The judge then decides whether to release you and under what conditions. In federal cases, the Bail Reform Act directs the court to start with the least restrictive option: release on your own recognizance, meaning you simply promise to return for future court dates. If that isn’t sufficient to ensure you’ll show up and won’t endanger anyone, the judge can impose conditions like electronic monitoring, travel restrictions, or a cash bond.18Office of the Law Revision Counsel. 18 US Code 3142 – Release or Detention of a Defendant Pending Trial The factors the court weighs include the nature of the offense, the weight of the evidence, your ties to the community, your employment and financial situation, your criminal history, and whether you were already on probation or parole when arrested.
This is where most people’s instincts lead them straight into a second set of charges. The overwhelming legal advice from every corner of the criminal justice system is the same: do not resist, even if you are absolutely certain the arrest is illegal. Most states make resisting arrest a standalone crime regardless of whether the underlying arrest was lawful. You can be acquitted of the original charge and still convicted of resisting. The street is not the place to litigate probable cause. The courtroom is.

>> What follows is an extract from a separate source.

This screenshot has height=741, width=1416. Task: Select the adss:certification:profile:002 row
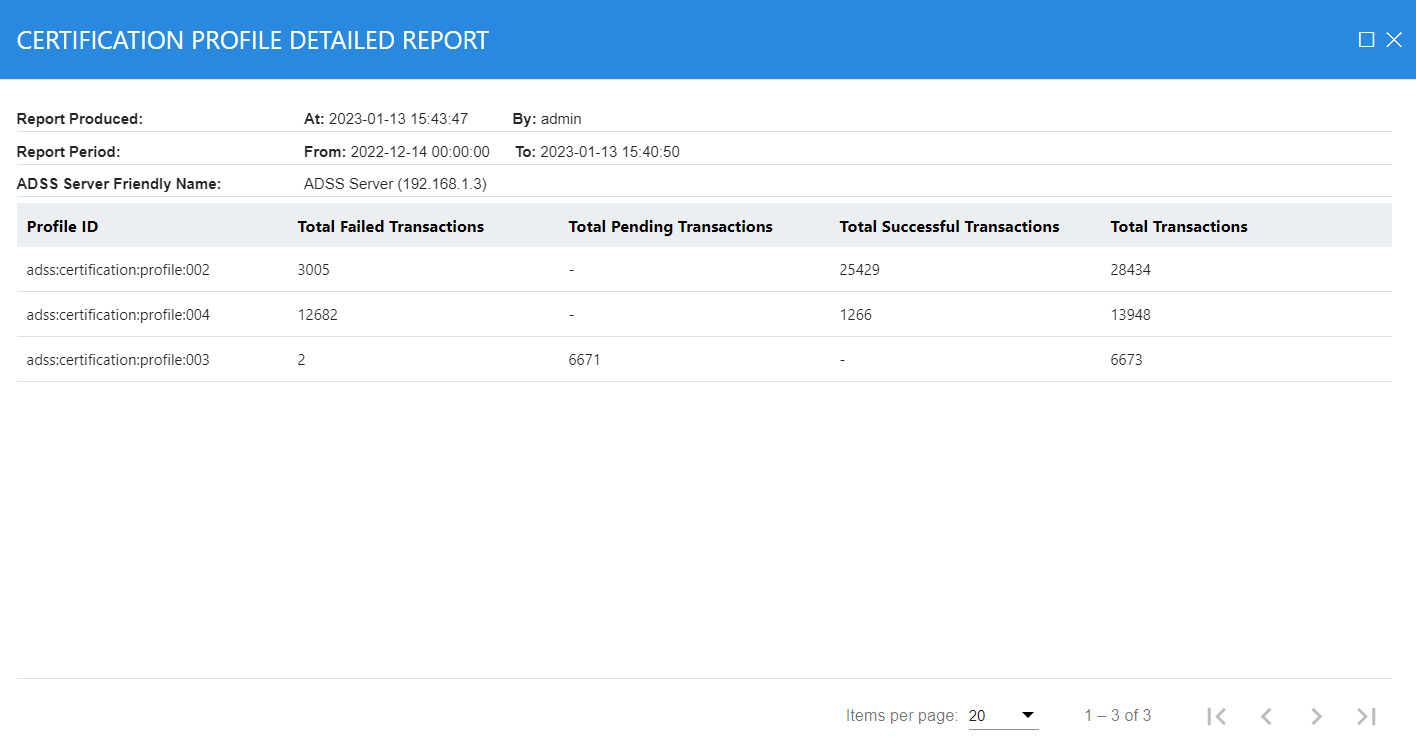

Comply physically, identify yourself if required by your state’s law, but exercise your right to remain silent beyond that. Once in custody, you can challenge the legality of the arrest through your attorney. If the arrest lacked probable cause, the remedy is suppression of evidence, dismissal of charges, or a civil claim for false arrest, all of which happen after the fact in front of a judge.

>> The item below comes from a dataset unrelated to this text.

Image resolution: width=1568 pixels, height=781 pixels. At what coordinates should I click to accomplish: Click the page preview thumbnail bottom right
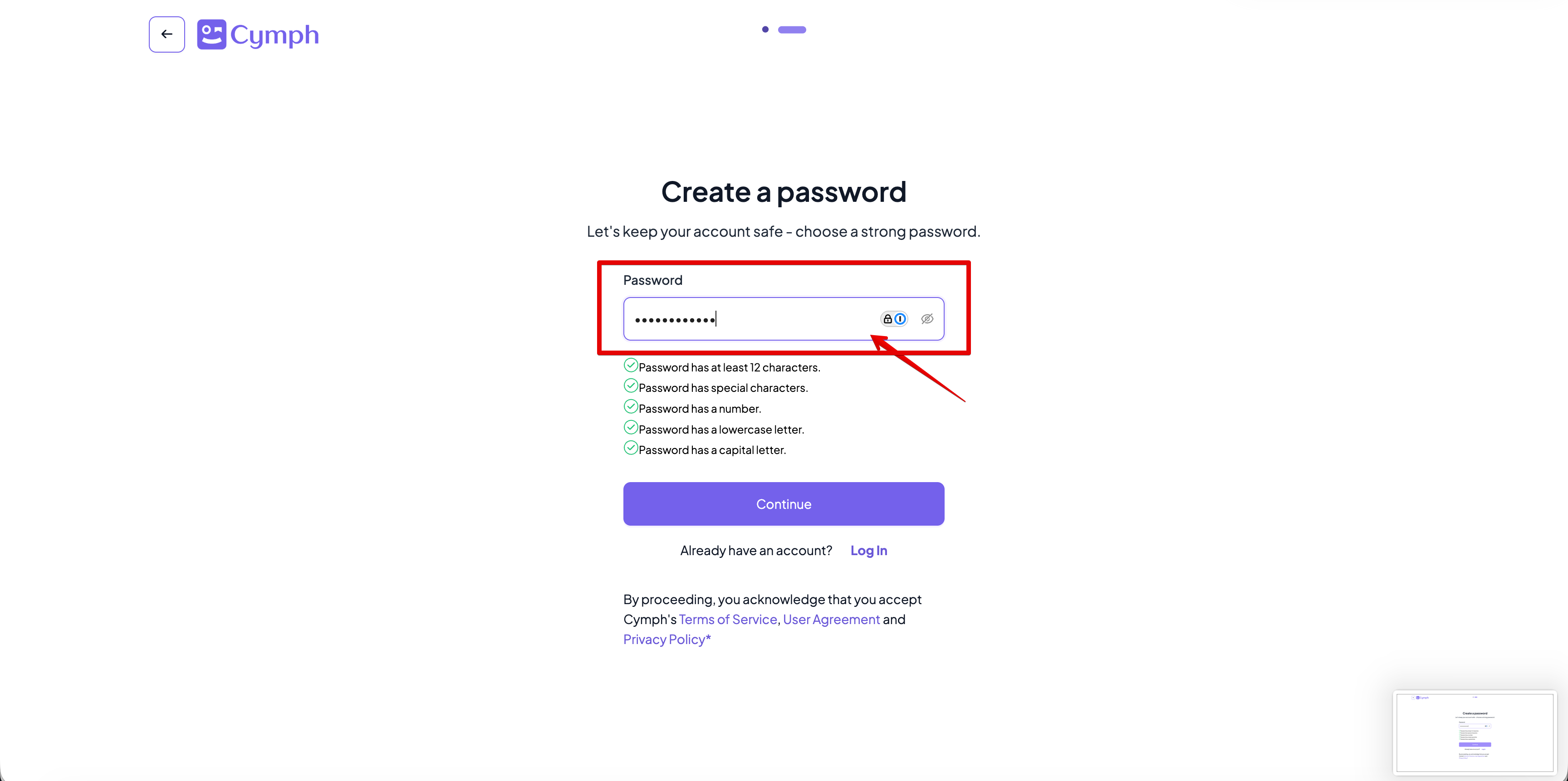[1475, 732]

You do generally have the right to record police officers carrying out their duties in public spaces. Multiple federal appeals courts have recognized this as protected by the First Amendment, and a 2022 Executive Order directed all federal law enforcement agencies to adopt body-worn camera policies as well.19DOJ Office of the Inspector General. Body Worn Camera Policies Recording can preserve important evidence if something goes wrong. That said, do not physically interfere with the arrest to get a better angle, and be aware that some states have wiretapping statutes that may complicate audio recording in certain circumstances.